Researchers claim that blondes are more likely to display a “warlike” streak because they attract more attention than other women and are used to getting their own way — the so-called “princess effect”.
Even those who dye their hair blonde quickly take on these attributes, experts found.
The study could cast fresh light on the ability of Joanna Lumley, the actress and former model, to pummel ministers into giving all Gurkha veterans the right to settle in the UK.
It may also help to explain the success of the lead character in Legally Blonde, the hit West End musical based on a film starring Reese Witherspoon, who forces her way to the top of law school despite being perceived as ditzy.
The findings about aggression are contained in research by the University of California, Santa Barbara, to discover whether women who are judged more attractive than others are also more likely to lose their tempers to get what they want.
“We expected blondes to feel more entitled than other young women — this is southern California, the natural habitat of the privileged blonde,” said Aaron Sell, who led the study which has been published in the Proceedings of the National Academy of Science. “What we did not expect to find was how much more warlike they are than their peers on campus.”
The researchers believe this is a useful measure of how far women are prepared to fight for their own interests.
The study, which examined links between confidence and aggression, involved 156 female undergraduates. It showed that blondes were more likely to be treated better than other women and were more willing to “go to war”. However, they were less likely than brunettes or redheads to get into a fight themselves — possibly to ensure they preserved their looks.
The research did confirm one theory: when male students were asked to rate the attractiveness of their female counterparts, blondes gained the highest scores.
Sell suspects that blondes exist in a “bubble” where they have been treated better than other people for so long they do not realise that men, in particular, are more deferential towards them than other women. “They may not even realise they are treated like a princess,” Sell said.
His research indicated that the more “special” people feel, judged by physical strength for men and looks for women, the more likely they are to get angry to reach social goals.
“I become more battling when I’m blonde,” said Vanessa Feltz, the broadcaster, who admits to dying her hair. “You’re noticed more.”
While more than 85% of the world’s population have black hair and brown eyes, Europe has been varied since the first blondes emerged 11,000 years ago because of a genetic mutation. There is even a “blond line” running from Suffolk to Liverpool. If you live south of the line you are 20%-49% likely to have fair hair; above it the odds leap to 50%-79% because of Scandinavian genes.

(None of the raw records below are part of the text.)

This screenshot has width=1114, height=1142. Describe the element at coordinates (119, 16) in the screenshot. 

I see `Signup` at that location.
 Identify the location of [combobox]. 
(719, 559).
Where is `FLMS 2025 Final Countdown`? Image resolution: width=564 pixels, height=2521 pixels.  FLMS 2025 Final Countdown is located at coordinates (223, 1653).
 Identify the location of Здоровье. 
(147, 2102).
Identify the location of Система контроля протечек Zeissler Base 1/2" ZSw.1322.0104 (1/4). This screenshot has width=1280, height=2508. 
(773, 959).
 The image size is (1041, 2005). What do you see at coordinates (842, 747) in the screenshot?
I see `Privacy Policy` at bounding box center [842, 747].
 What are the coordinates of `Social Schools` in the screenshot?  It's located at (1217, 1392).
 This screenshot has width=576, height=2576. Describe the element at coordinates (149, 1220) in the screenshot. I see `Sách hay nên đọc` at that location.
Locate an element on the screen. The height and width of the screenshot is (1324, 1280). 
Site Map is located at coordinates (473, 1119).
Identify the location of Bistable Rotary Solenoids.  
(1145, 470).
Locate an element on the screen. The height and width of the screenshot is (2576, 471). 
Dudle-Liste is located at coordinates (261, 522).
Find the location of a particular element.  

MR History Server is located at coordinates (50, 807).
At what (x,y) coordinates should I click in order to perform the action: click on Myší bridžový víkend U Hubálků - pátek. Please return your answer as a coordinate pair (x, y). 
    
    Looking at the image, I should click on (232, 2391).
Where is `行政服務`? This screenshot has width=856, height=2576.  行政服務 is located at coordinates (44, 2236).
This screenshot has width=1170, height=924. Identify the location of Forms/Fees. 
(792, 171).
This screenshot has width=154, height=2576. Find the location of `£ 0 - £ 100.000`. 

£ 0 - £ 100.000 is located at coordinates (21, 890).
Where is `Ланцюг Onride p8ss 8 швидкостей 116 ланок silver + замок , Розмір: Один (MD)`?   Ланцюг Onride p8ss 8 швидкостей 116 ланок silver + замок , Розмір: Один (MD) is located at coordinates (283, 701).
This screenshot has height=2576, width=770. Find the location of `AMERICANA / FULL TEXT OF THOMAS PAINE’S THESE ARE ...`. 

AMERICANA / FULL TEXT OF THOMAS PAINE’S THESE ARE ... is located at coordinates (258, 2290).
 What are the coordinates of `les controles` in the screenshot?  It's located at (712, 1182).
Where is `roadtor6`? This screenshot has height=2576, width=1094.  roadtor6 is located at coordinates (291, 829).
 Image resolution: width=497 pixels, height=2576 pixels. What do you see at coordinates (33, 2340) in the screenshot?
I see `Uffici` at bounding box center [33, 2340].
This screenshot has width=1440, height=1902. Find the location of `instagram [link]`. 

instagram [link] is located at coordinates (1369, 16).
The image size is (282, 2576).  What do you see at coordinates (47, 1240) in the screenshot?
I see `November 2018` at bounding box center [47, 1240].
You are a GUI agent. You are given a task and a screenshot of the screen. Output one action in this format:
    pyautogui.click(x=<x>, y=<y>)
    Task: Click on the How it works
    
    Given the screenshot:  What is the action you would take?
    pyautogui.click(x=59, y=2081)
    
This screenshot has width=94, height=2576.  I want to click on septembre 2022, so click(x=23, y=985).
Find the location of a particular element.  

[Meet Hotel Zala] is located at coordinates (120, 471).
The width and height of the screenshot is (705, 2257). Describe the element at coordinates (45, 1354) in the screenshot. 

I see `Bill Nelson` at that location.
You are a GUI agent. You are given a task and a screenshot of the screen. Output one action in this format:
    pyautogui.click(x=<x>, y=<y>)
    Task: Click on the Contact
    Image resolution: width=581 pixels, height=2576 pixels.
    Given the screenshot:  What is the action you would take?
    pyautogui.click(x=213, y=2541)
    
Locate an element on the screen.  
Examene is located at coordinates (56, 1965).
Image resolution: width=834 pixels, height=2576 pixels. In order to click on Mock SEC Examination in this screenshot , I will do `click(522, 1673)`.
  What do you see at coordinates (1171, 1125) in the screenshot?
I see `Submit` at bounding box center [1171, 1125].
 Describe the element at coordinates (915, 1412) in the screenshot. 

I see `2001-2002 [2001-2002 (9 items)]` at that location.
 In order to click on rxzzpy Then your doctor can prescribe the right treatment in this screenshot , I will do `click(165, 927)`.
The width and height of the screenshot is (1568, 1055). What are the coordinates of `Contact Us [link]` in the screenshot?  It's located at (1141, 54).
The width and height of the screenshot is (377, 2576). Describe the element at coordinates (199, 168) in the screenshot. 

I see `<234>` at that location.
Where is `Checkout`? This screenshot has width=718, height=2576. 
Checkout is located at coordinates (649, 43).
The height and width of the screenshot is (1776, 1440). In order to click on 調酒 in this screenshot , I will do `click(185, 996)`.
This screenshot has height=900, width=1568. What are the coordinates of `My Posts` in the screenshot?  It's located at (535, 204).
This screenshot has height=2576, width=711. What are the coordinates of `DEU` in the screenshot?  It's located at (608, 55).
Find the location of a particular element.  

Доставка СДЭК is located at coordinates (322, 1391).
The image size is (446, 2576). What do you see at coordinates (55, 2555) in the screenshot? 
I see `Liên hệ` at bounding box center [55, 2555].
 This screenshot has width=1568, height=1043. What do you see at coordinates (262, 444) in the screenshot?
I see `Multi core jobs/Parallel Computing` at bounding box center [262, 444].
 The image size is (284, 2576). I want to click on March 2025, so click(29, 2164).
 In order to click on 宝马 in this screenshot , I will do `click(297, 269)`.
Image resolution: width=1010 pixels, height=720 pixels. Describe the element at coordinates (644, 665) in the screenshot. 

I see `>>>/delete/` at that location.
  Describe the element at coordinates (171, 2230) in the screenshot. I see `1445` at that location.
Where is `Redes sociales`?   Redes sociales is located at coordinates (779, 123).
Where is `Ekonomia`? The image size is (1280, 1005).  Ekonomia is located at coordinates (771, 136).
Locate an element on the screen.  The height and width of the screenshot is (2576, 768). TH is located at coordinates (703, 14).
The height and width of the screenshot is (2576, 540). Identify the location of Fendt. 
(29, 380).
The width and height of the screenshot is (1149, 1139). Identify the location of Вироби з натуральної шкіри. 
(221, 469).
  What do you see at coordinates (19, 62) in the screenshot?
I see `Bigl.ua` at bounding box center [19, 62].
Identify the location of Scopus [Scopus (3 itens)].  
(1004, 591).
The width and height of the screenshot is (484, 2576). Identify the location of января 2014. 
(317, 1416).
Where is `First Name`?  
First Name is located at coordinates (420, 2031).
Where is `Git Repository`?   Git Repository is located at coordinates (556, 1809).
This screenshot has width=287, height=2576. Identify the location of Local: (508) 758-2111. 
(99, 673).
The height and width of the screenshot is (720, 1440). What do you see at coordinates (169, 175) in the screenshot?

“Blondes are more confident in their abilities, although the results do not necessarily support their confidence,” said Catherine Salmon, an evolutionary psychologist at the University of Redlands, California. “Maybe responding to their own stereotypes, brunettes tend to work harder and expect less special treatment. Women who go blonde quickly get used to the privileges of blondeness — usually male attentiveness.”
However, some blondes dispute the research. “As I’ve been every colour of hair under the sun and I’m not sure that my temperament has changed with my hair colour, I can’t verify this as true,” said the actress Emilia Fox, the star of Silent Witness. “My ambition comes from enjoying working hard, rather than being blonde.”